*Stored data entries:*
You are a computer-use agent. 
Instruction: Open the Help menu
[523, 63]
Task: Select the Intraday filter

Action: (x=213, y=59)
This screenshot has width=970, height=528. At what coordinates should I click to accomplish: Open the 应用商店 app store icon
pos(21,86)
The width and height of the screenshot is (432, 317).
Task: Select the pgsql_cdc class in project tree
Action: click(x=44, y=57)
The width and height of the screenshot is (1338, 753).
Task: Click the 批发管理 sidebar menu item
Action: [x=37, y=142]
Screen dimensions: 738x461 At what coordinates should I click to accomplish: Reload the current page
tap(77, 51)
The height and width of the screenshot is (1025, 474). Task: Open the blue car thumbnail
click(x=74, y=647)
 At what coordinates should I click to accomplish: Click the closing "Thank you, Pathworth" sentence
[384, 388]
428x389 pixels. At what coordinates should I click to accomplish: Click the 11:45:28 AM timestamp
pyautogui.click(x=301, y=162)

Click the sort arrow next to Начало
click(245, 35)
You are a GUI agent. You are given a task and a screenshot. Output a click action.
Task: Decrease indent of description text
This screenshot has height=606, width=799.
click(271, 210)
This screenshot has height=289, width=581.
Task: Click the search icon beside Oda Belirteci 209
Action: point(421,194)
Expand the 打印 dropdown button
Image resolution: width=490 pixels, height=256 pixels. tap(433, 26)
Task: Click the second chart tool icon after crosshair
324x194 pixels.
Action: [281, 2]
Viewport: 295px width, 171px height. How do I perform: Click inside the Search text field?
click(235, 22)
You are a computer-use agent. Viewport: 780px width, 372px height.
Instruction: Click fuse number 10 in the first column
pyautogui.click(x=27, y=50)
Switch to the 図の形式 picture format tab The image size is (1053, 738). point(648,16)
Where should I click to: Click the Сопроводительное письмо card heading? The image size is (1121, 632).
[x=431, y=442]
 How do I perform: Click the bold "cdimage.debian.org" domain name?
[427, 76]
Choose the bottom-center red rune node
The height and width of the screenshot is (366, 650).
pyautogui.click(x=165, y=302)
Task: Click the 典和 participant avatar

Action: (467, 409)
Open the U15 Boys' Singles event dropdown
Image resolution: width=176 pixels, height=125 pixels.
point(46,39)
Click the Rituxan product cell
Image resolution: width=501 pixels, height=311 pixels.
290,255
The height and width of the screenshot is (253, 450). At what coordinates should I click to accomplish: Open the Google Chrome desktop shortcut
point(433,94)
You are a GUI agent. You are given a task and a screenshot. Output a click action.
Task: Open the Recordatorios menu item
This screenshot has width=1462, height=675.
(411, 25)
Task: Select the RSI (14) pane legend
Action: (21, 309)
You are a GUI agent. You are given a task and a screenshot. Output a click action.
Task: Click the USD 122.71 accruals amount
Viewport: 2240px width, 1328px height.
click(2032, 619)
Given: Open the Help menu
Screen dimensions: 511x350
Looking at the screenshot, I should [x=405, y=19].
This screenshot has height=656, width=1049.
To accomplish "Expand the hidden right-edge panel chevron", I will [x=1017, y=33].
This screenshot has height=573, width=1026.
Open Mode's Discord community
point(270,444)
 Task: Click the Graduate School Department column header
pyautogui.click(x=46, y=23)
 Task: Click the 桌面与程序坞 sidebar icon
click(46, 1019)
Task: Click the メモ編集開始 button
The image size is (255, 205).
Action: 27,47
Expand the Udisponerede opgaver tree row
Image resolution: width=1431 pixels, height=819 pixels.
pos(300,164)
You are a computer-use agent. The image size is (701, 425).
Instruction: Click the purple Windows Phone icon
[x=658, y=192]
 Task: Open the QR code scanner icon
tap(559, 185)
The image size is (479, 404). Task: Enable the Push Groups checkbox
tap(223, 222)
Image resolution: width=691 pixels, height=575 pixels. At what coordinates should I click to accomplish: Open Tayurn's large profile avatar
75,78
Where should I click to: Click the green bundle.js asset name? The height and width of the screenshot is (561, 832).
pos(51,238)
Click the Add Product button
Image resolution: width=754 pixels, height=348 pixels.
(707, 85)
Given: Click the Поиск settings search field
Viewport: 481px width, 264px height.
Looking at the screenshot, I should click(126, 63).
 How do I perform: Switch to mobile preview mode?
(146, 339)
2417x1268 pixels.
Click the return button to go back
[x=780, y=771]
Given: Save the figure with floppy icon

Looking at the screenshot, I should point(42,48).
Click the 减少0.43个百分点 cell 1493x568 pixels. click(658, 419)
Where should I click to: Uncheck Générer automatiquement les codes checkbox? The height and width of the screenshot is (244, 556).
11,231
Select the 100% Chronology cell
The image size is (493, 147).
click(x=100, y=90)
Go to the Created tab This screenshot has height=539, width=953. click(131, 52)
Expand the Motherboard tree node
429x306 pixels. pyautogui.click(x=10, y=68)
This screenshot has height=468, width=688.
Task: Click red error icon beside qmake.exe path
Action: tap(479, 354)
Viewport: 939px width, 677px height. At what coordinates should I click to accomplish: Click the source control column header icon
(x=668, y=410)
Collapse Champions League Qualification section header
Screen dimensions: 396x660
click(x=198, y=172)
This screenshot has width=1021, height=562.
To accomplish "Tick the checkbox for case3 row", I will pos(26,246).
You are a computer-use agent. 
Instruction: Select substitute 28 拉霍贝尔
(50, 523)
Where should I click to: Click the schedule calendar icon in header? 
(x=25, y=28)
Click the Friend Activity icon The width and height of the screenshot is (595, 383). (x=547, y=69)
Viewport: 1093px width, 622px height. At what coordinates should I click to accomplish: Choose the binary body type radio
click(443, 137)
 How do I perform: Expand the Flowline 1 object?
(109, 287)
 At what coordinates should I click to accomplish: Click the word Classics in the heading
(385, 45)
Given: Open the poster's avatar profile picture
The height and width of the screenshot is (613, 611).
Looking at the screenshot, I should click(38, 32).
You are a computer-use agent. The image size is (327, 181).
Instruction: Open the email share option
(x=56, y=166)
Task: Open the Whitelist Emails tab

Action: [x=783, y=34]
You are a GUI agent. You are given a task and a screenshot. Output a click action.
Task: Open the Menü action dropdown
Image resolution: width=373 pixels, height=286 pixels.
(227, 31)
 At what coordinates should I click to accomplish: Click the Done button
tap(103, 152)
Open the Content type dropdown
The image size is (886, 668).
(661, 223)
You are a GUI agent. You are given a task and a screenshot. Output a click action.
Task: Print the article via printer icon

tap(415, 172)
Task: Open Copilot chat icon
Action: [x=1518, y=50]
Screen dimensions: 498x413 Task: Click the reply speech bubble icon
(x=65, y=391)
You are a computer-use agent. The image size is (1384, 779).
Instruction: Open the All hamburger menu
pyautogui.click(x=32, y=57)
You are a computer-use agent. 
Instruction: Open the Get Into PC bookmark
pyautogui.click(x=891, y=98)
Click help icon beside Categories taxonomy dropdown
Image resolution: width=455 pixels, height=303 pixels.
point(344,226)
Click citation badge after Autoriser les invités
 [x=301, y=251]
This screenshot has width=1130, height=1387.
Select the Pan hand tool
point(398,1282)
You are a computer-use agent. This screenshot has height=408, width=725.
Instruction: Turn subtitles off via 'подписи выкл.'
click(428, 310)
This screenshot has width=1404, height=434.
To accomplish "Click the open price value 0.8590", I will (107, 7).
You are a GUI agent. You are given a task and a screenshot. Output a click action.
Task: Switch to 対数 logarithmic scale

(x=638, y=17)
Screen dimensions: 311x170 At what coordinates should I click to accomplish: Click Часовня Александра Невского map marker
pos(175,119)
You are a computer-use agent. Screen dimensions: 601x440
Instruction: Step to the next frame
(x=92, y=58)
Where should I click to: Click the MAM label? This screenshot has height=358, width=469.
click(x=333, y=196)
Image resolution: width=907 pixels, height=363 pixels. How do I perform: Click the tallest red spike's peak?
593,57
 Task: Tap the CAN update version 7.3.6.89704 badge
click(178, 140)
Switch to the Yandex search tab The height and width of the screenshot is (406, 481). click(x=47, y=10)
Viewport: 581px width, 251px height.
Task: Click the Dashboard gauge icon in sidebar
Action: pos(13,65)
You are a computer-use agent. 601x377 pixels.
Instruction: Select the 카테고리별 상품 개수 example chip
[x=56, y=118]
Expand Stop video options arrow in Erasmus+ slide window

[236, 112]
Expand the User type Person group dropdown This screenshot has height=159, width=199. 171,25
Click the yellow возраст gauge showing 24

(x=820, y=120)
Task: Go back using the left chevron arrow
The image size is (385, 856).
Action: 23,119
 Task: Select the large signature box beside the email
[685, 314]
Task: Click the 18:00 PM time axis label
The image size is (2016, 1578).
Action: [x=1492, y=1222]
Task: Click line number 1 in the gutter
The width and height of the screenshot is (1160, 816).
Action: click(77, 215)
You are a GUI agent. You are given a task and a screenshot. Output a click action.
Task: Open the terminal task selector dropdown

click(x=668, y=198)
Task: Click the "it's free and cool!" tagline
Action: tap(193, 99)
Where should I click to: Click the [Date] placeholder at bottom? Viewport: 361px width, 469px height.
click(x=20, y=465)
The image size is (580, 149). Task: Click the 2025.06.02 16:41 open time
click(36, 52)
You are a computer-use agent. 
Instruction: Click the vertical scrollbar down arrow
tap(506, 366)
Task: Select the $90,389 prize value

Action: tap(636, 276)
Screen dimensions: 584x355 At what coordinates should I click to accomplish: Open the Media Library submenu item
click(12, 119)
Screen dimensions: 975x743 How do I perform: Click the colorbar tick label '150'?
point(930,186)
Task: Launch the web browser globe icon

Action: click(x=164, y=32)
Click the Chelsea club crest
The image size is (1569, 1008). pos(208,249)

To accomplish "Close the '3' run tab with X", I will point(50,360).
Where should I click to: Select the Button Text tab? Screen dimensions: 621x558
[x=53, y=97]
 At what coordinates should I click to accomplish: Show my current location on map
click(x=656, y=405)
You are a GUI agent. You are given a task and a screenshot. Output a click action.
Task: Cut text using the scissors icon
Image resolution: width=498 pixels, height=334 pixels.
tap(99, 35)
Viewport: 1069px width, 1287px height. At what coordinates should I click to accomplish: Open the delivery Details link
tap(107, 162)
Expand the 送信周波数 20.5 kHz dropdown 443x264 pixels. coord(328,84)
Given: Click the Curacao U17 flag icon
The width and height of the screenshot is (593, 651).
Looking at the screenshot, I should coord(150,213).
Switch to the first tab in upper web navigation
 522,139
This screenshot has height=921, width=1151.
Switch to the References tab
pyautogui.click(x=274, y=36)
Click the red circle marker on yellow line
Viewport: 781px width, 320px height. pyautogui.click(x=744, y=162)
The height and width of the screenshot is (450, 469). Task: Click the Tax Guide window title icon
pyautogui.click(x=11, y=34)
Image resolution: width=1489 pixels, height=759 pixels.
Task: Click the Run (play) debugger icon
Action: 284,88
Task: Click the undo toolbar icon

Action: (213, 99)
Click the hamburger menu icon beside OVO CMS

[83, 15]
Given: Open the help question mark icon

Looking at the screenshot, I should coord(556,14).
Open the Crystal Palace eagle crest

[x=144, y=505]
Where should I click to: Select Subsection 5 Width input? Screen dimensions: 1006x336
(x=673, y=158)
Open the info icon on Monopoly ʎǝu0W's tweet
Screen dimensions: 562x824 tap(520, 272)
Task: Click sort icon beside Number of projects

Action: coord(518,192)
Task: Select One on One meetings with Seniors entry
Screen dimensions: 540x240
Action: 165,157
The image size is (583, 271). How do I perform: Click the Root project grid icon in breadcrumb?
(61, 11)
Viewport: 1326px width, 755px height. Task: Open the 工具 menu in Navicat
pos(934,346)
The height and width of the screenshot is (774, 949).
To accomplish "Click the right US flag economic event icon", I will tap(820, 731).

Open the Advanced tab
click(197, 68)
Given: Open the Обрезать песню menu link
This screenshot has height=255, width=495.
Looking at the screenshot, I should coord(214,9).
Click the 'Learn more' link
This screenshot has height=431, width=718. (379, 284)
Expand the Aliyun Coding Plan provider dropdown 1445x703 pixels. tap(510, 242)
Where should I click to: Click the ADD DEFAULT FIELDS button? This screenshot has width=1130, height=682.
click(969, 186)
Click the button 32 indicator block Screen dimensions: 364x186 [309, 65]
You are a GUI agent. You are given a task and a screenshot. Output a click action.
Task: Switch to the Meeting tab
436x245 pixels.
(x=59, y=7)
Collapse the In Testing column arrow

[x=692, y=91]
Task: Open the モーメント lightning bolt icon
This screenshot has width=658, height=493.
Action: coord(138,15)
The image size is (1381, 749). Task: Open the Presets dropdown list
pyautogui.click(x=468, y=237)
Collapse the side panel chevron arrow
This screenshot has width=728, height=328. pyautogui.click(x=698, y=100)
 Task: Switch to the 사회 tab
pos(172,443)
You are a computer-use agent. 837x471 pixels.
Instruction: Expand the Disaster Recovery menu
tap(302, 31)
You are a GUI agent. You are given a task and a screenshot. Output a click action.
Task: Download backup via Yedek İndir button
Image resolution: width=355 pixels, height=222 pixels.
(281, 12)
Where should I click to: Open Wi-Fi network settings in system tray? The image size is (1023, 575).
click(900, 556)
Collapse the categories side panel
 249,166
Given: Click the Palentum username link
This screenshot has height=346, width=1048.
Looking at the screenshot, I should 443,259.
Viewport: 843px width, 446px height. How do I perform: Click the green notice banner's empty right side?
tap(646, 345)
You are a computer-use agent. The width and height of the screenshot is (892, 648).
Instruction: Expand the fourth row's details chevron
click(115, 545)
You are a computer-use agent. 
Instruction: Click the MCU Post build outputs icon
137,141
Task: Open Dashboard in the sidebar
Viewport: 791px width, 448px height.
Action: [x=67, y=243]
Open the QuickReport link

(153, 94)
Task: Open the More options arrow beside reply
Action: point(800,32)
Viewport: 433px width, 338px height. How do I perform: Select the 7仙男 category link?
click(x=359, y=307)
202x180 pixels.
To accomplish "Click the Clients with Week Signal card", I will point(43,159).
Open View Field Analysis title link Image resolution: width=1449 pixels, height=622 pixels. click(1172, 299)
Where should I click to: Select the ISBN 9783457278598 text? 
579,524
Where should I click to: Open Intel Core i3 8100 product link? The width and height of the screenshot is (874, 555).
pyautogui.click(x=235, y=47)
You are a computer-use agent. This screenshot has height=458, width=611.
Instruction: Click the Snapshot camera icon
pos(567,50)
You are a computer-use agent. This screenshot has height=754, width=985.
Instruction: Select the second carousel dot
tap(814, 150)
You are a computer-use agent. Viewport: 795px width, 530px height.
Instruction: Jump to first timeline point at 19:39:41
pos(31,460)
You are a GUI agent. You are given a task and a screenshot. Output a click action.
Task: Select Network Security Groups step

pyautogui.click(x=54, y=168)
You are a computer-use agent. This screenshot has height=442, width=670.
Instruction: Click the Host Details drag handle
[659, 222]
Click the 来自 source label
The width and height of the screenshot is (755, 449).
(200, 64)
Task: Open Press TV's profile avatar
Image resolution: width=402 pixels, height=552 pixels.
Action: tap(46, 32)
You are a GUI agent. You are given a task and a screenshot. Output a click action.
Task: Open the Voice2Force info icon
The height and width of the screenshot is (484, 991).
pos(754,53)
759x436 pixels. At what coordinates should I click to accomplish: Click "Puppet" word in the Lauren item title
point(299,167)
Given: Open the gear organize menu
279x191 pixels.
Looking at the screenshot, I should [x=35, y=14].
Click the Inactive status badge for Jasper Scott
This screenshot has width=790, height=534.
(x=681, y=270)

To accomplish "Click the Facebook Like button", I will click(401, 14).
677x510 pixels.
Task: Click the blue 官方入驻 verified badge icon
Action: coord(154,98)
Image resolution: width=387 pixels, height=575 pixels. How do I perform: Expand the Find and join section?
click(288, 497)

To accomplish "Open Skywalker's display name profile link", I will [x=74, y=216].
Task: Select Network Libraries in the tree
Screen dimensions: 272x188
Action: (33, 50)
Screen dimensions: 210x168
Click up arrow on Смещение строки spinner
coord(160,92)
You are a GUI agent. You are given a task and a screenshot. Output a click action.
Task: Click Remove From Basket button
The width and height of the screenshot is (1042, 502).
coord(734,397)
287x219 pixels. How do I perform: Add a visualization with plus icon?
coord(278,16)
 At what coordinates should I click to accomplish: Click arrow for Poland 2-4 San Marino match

*PROBLEM:* Please copy the lines above from the line with "has height=458, width=611." up to and including the line with "Given: Open the gear organize menu", exactly as written and with nothing else.

*OUTPUT OF THE EXERCISE:*
You are a computer-use agent. This screenshot has height=458, width=611.
Instruction: Click the Snapshot camera icon
pos(567,50)
You are a computer-use agent. This screenshot has height=754, width=985.
Instruction: Select the second carousel dot
tap(814, 150)
You are a computer-use agent. Viewport: 795px width, 530px height.
Instruction: Jump to first timeline point at 19:39:41
pos(31,460)
You are a GUI agent. You are given a task and a screenshot. Output a click action.
Task: Select Network Security Groups step

pyautogui.click(x=54, y=168)
You are a computer-use agent. This screenshot has height=442, width=670.
Instruction: Click the Host Details drag handle
[659, 222]
Click the 来自 source label
The width and height of the screenshot is (755, 449).
(200, 64)
Task: Open Press TV's profile avatar
Image resolution: width=402 pixels, height=552 pixels.
Action: tap(46, 32)
You are a GUI agent. You are given a task and a screenshot. Output a click action.
Task: Open the Voice2Force info icon
The height and width of the screenshot is (484, 991).
pos(754,53)
759x436 pixels. At what coordinates should I click to accomplish: Click "Puppet" word in the Lauren item title
point(299,167)
Given: Open the gear organize menu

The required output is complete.